Brief 1 — How would you put this sentence from the article on the TEMPO additive below into Spanish: "At bench scale, 11 of 14 substrate pairs beat the old recipe."
Brief 2 — Pick up the article on the TEMPO additive below after its final sentence and carry it on.

The counterintuitive additive
Steering a robotic lab through 10,080 micro-reactions, GPT-5.4 landed on a fix chemists had overlooked — a molecule usually thought to kill reactions, here quietly rescuing one.
Chan-Lam coupling stitches a carbon-nitrogen bond onto sulfonamides, a chemical fragment that shows up in more than ninety approved drugs. It is also cranky: yields on primary sulfonamides run low, and a lot of the starting material simply falls apart. Over a roughly three-month collaboration, OpenAI's GPT-5.4 and Molecule.one's chemistry agent picked this reaction as their target, then drove an automated wet lab through 10,080 microliter-scale reactions looking for a way to make it behave.
Use of TEMPO in Chan-Lam coupling is underexplored and for the first time broadly tested here. — the preprint authors
The answer was a stable radical called TEMPO. Chemists mostly reach for TEMPO to mop up stray radicals, so proposing it as a *helpful* additive here is close to backwards — but it worked by blocking a side reaction that was destroying the boronic acid before it could couple. Adding it raised the mean estimated yield from 16.6% to 25.2% — a jump of about half in relative terms, though only some nine percentage points in absolute yield — and better than doubled the share of reactions clearing a usable 30%. At bench scale, 11 of 14 substrate pairs beat the old recipe.

Supplied records —
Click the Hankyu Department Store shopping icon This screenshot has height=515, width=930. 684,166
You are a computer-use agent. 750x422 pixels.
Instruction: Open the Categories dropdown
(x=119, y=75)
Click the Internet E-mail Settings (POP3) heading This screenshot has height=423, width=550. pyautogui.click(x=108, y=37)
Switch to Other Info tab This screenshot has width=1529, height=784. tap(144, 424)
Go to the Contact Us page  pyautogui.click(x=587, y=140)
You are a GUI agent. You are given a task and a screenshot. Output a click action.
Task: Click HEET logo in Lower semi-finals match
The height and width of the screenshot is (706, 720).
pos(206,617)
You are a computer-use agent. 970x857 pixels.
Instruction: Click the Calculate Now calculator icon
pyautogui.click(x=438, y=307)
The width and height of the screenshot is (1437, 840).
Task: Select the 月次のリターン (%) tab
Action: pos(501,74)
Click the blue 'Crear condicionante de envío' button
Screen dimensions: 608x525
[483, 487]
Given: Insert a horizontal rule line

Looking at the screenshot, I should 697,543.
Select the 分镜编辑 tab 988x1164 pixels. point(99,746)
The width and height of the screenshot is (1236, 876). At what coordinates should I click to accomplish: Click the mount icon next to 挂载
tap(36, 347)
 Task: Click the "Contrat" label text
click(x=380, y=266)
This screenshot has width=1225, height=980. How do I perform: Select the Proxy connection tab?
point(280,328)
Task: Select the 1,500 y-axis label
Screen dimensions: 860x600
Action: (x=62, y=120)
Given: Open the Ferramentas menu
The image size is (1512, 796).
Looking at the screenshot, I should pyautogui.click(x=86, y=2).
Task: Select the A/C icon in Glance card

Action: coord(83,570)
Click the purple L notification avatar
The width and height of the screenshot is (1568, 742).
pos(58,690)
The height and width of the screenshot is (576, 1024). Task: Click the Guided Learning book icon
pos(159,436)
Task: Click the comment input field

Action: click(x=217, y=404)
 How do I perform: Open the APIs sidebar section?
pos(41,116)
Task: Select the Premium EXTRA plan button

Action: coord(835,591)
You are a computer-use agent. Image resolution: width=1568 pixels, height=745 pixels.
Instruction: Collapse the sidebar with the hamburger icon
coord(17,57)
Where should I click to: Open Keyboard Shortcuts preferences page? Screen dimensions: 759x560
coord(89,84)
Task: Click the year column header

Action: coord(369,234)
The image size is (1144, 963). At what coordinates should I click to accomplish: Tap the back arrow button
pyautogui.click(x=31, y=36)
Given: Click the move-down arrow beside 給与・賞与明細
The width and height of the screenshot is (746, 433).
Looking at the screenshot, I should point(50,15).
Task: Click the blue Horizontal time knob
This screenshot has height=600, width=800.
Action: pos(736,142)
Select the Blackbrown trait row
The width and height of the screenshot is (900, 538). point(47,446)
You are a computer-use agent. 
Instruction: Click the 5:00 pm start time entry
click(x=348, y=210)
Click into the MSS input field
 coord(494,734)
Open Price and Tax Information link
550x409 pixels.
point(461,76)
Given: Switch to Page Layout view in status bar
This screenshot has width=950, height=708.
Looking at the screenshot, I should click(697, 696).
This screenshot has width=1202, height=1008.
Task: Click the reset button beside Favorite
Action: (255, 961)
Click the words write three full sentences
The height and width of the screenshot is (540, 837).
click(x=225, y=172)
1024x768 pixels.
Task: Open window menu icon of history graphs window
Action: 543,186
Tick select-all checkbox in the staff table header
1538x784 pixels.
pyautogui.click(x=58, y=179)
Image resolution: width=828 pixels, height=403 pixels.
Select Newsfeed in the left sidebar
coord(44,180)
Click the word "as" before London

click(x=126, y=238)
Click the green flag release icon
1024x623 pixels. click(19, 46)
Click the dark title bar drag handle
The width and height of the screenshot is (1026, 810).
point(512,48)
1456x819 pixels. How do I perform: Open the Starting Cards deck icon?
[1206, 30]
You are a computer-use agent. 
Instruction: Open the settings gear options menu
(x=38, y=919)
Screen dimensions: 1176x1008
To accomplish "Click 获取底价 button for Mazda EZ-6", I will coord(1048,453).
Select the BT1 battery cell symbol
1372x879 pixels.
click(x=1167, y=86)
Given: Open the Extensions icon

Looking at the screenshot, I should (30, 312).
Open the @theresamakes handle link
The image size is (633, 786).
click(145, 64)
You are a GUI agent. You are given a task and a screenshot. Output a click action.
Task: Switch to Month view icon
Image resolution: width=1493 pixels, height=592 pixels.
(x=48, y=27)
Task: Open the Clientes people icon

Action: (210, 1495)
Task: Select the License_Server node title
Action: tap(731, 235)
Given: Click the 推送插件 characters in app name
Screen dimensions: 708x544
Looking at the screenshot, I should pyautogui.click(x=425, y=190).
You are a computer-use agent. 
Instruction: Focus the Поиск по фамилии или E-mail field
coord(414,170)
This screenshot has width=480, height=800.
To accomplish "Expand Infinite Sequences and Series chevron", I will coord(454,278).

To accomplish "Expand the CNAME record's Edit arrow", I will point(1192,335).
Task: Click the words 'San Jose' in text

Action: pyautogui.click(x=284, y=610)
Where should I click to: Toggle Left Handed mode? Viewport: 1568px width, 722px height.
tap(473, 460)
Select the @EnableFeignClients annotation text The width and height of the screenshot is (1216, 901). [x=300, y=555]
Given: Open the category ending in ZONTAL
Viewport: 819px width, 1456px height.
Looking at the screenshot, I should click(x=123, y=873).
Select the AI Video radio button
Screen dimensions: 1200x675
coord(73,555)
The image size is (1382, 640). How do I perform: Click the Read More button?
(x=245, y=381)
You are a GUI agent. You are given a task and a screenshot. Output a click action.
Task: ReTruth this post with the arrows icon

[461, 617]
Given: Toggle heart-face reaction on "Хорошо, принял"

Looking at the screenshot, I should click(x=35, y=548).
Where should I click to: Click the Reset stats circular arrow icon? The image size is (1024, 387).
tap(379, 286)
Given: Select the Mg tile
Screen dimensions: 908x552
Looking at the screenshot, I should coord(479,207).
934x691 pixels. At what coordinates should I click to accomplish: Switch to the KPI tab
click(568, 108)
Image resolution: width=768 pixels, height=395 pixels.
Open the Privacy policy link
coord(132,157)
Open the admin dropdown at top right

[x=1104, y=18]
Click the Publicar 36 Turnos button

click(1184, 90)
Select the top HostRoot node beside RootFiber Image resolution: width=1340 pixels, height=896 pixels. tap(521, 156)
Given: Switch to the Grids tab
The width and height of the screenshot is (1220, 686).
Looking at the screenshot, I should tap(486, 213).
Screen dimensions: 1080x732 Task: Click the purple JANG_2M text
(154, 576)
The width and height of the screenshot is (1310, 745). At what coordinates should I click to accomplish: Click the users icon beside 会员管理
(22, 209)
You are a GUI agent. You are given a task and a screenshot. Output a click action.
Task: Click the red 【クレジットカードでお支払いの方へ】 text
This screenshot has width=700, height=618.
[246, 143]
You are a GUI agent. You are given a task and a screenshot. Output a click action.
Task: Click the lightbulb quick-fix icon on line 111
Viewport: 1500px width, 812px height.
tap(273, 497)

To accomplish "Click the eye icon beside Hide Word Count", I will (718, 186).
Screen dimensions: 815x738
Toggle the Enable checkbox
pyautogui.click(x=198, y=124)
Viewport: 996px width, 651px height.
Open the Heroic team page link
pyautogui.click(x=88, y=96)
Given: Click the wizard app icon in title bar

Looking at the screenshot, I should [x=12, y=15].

Task response 1 — A escala de laboratorio, 11 de 14 pares de sustratos superaron la receta anterior.

Task response 2 —
What makes this a marker rather than a stunt is which part the model did. Earlier autonomous labs executed a procedure a human specified or optimized inside a fixed box; here the frontier model chose an open-ended problem from the literature and steered it to a non-obvious, transferable chemical insight. The humans were still firmly in the loop — writing the steering prompts, approving the runs, doing the bench validation, writing the paper — and the vivid before-and-after carries an asterisk, since microliter yields read low next to full-scale runs and OpenAI released the protocols but withheld the raw high-throughput data. The point is not that a robot did chemistry. It is that a general-purpose model, given no recipe, chose the problem and surfaced a fix the specialists had left on the table.